State Street Global Markets has released the results of its State Street Investor Confidence Index for November.

The index shows global investor confidence to have risen – by 9.3 points to 97.5 from October’s 88.2 – but the geographical breakdown looks rather curious.

North America investors are shrugging off the somnolent recovery and the last-chance-saloon feel of QE II to be 12.2 points more confident in November – 97.1 – than they were in October when the index registered a mere 84.9.

Likewise, the Europeans seem unconcerned about the possibility of sovereign debt restructuring or that the continent’s banks may still be sitting on assets that smell more than decomposing Dublin Bay prawns. Confidence among European investors is apparently up a stunning 15.9 points to 112.2 from 96.3 in October.

It is Asian investors, located in the hotbed of recovery hopes, who display some restraint: confidence has declined by 8.0 points from October’s level of 103.2 to 95.2 in November. Furthermore the decline would have been larger – 9.1 points – had there not been a re-weighting “within the Asian index to better reflect the relative importance of institutional investors across the various markets in that region,” says State Street.

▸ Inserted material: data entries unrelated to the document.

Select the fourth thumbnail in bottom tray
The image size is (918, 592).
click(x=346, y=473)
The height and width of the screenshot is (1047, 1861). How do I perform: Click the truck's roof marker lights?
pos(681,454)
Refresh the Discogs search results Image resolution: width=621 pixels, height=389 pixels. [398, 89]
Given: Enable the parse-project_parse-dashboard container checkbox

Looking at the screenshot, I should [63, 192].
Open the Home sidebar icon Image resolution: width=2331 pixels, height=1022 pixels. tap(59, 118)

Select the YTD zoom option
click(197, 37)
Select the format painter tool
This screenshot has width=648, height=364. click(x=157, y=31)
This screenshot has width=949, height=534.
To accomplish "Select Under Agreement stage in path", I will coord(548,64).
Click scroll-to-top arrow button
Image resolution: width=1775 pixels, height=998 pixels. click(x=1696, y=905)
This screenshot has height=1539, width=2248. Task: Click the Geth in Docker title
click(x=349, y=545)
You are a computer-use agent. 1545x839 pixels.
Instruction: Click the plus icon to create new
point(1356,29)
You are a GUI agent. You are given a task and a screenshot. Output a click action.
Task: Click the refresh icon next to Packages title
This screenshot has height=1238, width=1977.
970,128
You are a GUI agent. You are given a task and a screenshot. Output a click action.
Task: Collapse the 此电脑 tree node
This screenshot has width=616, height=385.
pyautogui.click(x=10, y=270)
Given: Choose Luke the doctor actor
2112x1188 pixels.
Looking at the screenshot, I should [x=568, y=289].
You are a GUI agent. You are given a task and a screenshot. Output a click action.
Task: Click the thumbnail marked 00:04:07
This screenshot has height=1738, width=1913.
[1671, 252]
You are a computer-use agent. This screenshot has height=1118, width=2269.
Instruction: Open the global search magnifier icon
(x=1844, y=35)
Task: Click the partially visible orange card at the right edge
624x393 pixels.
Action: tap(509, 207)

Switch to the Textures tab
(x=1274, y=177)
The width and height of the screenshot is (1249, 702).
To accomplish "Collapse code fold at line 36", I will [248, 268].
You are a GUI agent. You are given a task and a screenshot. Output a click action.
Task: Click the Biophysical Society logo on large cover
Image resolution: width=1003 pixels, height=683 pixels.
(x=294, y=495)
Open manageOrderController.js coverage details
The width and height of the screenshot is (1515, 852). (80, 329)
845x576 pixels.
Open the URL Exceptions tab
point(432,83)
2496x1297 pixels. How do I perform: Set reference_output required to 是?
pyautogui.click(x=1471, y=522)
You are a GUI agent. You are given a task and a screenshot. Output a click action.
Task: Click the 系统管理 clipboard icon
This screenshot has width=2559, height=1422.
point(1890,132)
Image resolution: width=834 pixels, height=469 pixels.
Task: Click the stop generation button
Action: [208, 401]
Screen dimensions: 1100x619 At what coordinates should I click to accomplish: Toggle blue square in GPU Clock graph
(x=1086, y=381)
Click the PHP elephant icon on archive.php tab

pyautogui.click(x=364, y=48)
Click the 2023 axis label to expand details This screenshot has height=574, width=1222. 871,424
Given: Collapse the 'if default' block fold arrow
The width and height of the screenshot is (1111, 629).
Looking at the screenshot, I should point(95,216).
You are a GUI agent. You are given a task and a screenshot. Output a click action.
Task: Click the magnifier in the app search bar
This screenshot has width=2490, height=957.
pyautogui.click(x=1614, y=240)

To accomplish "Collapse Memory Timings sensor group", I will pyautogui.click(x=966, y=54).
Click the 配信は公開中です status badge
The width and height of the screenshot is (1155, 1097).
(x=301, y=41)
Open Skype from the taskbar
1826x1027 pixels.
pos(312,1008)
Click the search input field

The index is not survey-based but is quantitative. It “assigns a precise meaning to changes in investor risk appetite: the greater the percentage allocation to equities, the higher is risk appetite or confidence.”

From one angle, the index isn’t saying much – the levels are oscillating around the neutral 100 level, yet the question remains: why, in November, was the view from the West rosier than that from the East?”

Kenneth Froot and Paul O’Connell, the creators of the index, note the general improvement in confidence. Froot says: “Confidence in North America remains below the neutral level of 100, but overall the numbers are indicative of an improved attitude to risk as valuations have declined from the early November highs.” Funny that, isn’t it? It appears these equity investors distain buying into an uptrend but are happier to buy when markets have sold off.

O’Connell reckons: “Looking at the underlying data, we continue to see an appetite for emerging markets and growth economies, at the expense of the developed world. The confidence reading for Europe is indicative. Sovereign debt concerns have roiled domestic markets within the region and institutional investors domiciled in Europe have shown a renewed interest in deploying risk globally, despite the uncertainties at home.”

So although disturbed by the domestic scene, the Europeans are still happy to increase equity holdings. The Asians, however, with domestic concerns about Chinese inflation, ever-perpetual Japanese deflation and a small hiatus in the Australian economic miracle have decided to cash up a little. They can’t both be right.